SUPPLIED PASSAGE:
━━━━

In case anyone hadn’t noticed, the wireless revolution is in full swing. Yet for many executives, there’s still a great deal of uncertainty surrounding what is sure to be a force that will rival – or even surpass – the Internet in its impact.

Wireless capabilities are already enabling broader use of voice and data applications. But beyond the unplugging of traditional capabilities, a whole new ecosystem is being created based on the mobility of people, inventory, knowledge capital and other assets that are available anytime, independent of location. Bigger and broader than wireless, mobility will usher in a new reality where each enterprise must finally cut its metaphorical Internet umbilical cord and find its place in the new order.

Oddly enough, such uncertainty is reminiscent of the teeth gnashing that gripped so many companies in the mid-1990s, when the Internet began making its presence known. Then, resistance to the Web was nearly universal, save for some select forward-thinking companies. Security issues were abundant standards were scarce and electronic data interchange was working just fine for organizations. Few at that time could envision how the Internet might become more than an infrastructure for supporting email and virtual auctions.

Now, of course, it’s impossible to imagine business without the Internet. As standards were created and new applications demonstrated that the Web could be used for much more than bidding on Pez dispensers, the technology became an indispensable part of daily life for enterprises and consumers alike.

The brief history of the Internet is instructive for those grappling with how to respond to the inroads that mobility already has made. As a common set of standards comes into focus and innovators begin reaping value from their early mobility investments, the question will no longer be whether or how mobility will affect the way companies do business. Instead, it will be how dramatically mobility will transform the entire value chain.

To help executives prepare for the huge changes that are just over the horizon, we offer five predictions for mobility and its impact on the enterprise.

Prediction 1: Enterprise adoption of mobility will be primarily driven by people who have increasingly personal experience as consumers.

━━━━

Items from a dataset
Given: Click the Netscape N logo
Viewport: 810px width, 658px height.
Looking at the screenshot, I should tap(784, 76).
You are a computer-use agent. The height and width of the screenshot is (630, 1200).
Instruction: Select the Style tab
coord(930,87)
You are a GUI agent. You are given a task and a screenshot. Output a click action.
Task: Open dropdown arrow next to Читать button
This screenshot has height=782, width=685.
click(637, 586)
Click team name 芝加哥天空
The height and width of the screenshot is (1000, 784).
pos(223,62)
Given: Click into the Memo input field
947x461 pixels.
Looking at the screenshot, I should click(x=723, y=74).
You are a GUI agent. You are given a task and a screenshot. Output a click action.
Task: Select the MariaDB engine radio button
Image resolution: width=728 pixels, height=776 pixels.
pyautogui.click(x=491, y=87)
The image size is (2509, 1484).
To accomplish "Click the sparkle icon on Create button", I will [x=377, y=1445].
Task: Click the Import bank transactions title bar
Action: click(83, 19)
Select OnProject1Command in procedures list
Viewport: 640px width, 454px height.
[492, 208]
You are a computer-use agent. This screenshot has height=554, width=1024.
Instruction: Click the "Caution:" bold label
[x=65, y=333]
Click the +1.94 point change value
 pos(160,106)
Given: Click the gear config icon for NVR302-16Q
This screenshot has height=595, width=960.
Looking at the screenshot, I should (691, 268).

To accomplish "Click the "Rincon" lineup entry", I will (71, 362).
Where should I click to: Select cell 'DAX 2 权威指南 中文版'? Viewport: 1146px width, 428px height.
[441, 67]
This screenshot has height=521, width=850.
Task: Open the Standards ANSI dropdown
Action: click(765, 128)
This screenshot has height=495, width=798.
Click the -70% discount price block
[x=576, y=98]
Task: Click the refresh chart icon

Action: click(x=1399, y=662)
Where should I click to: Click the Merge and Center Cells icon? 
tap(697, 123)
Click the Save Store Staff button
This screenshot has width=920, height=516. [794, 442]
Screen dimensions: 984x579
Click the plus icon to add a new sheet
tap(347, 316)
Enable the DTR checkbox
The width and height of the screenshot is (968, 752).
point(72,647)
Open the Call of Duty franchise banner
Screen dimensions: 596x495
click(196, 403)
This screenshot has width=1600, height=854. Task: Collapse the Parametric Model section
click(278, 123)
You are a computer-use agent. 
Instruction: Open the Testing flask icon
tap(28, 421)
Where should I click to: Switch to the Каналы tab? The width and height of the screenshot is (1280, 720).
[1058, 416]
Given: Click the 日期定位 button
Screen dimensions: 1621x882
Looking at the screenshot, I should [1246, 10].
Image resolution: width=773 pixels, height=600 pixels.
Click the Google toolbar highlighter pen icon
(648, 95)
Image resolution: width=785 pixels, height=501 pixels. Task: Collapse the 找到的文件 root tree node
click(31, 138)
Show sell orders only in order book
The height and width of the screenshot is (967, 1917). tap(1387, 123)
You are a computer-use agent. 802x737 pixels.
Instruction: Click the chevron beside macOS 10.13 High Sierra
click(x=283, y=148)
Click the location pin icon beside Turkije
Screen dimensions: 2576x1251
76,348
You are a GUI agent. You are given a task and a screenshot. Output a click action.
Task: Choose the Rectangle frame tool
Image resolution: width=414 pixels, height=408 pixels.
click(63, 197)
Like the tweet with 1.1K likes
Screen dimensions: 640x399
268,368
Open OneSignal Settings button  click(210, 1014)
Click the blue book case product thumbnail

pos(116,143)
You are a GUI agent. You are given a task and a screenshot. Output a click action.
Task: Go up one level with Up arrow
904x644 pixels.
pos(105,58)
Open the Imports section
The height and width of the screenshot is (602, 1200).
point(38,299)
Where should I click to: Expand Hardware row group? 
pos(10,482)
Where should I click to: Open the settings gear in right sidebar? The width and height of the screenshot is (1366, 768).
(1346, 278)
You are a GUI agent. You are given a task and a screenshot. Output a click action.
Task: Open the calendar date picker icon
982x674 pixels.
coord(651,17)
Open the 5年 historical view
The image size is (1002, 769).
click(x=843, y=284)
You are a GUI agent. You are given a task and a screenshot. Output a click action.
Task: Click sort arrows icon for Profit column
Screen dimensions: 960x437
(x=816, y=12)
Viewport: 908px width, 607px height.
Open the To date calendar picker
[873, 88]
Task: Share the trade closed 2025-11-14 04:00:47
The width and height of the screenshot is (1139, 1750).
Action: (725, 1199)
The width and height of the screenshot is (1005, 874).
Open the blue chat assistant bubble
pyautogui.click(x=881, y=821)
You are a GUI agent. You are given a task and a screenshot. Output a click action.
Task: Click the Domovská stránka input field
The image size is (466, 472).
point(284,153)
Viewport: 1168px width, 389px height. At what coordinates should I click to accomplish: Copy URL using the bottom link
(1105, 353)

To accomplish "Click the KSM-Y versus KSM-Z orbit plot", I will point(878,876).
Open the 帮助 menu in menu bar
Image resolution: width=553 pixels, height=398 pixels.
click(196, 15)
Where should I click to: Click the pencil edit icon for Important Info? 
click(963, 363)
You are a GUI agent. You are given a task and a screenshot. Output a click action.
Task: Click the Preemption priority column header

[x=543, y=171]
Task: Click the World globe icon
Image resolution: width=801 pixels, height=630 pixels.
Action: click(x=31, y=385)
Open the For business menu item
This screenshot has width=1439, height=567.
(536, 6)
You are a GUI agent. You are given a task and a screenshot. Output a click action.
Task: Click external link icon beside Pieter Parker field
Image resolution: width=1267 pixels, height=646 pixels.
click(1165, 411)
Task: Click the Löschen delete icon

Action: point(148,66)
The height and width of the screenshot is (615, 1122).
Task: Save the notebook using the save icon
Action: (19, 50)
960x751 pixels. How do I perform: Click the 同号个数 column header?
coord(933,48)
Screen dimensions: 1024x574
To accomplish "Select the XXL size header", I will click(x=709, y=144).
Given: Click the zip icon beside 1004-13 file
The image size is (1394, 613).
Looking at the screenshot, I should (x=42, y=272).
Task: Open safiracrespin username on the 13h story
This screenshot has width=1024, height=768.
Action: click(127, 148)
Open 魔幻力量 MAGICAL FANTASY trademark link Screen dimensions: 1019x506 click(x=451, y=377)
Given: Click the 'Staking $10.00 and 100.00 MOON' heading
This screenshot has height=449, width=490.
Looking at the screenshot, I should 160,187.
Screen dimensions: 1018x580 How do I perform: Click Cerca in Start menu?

━━━━

WHAT IS BEING ASKED:
In the passage on enterprise mobility, what does Prediction 1 say will primarily drive enterprise adoption of mobility?

ANSWER TO THIS TASK:
People who have increasingly personal experience as consumers.